Check each line of the listing below for the string "Given", then give only the number of lines where it occurs.

(PROVIDED MATERIAL)
----------
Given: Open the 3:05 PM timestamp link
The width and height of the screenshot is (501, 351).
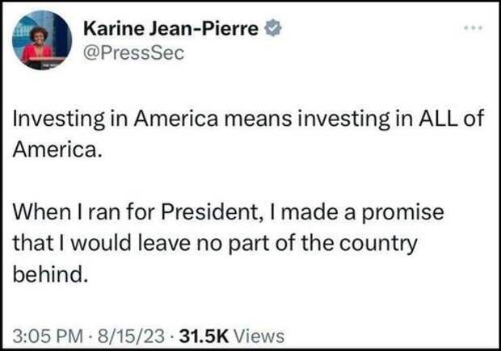Looking at the screenshot, I should click(48, 336).
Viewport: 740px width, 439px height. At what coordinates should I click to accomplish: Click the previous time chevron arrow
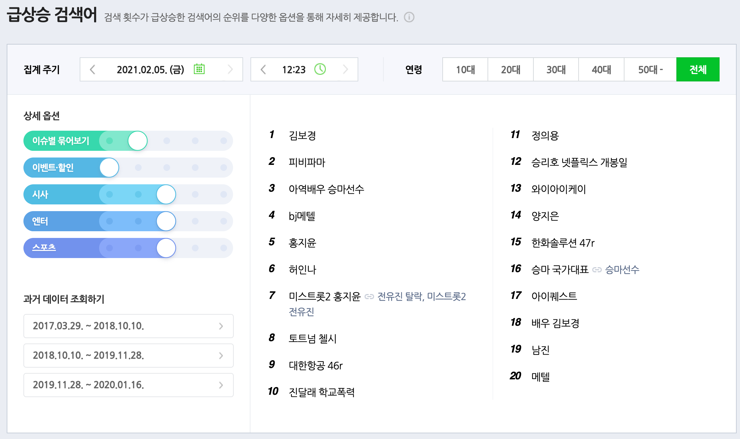click(263, 69)
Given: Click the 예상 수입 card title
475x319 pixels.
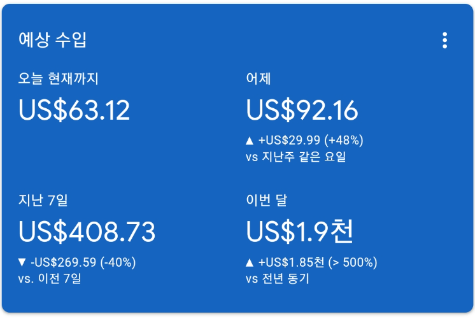Looking at the screenshot, I should 52,40.
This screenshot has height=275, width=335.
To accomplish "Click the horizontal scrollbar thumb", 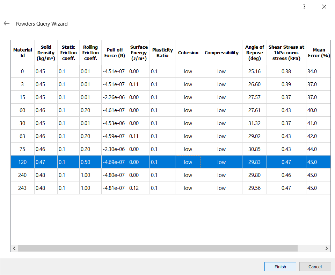I will (x=157, y=248).
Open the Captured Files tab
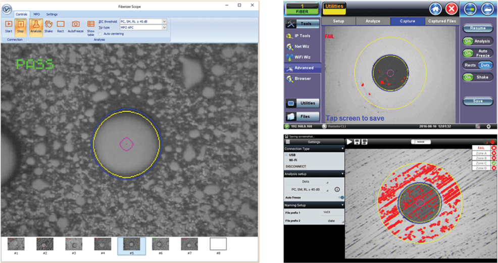Image resolution: width=498 pixels, height=263 pixels. 441,21
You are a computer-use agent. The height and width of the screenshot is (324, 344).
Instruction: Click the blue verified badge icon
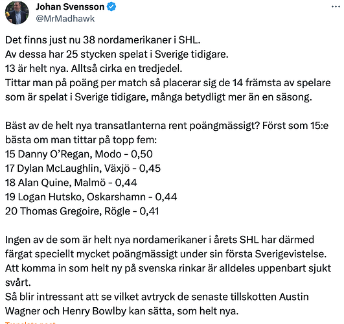click(x=111, y=7)
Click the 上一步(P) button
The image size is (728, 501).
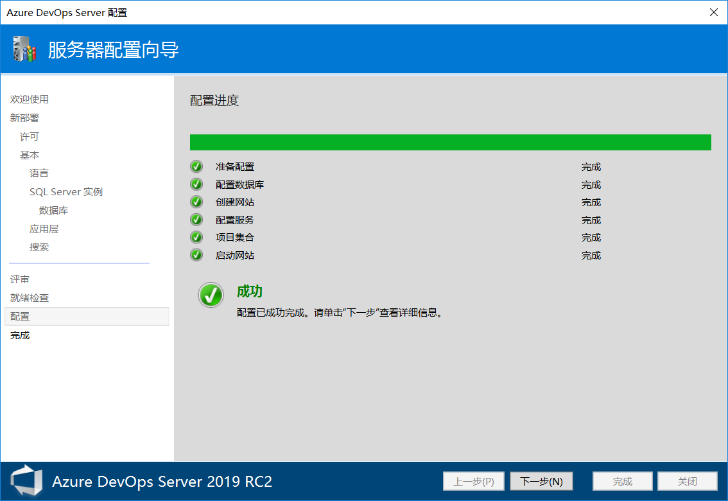pyautogui.click(x=473, y=480)
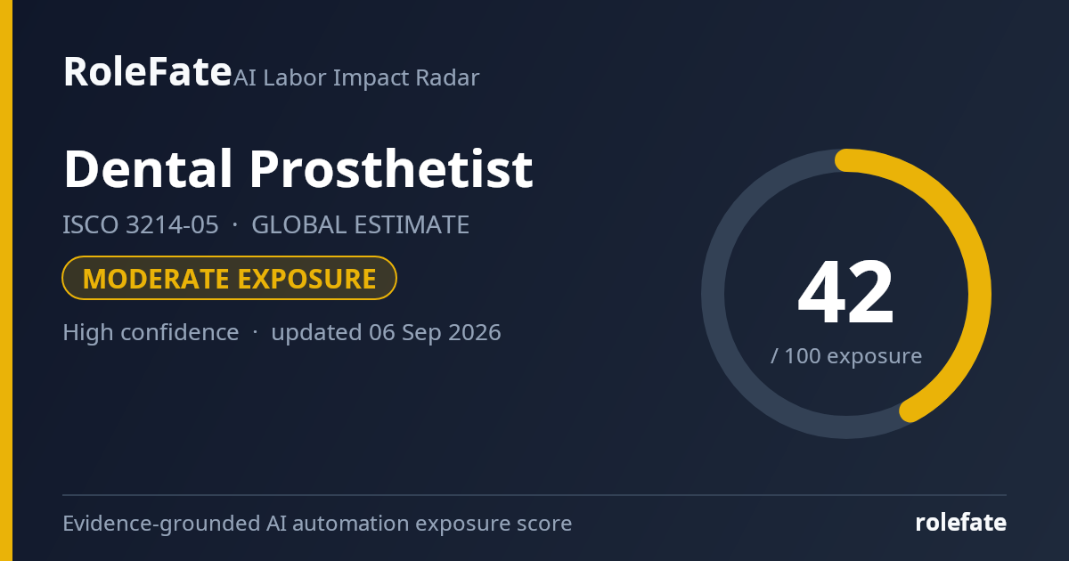Select the Evidence-grounded AI automation footer text

point(317,524)
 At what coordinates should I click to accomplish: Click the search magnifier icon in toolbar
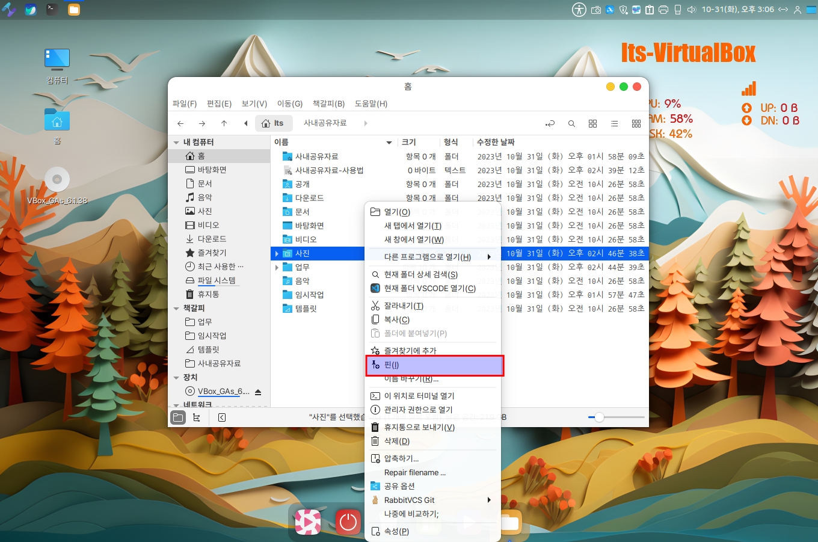click(571, 123)
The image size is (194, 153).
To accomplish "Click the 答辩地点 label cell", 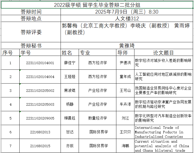I will click(31, 19).
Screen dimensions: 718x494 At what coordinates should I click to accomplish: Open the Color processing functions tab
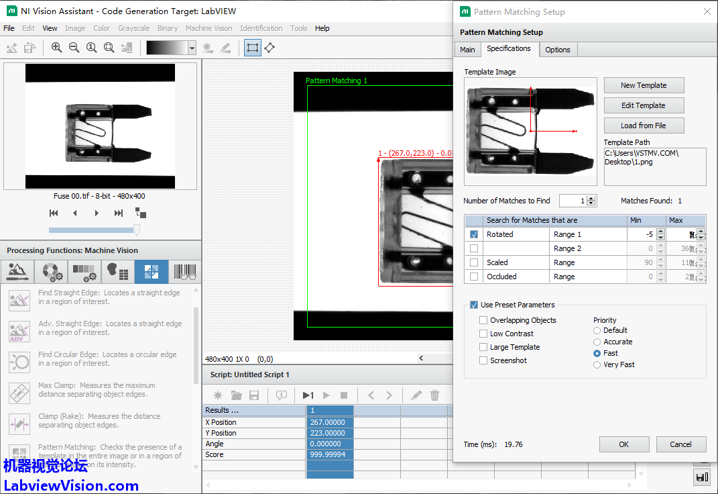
----------
(OUTPUT) 2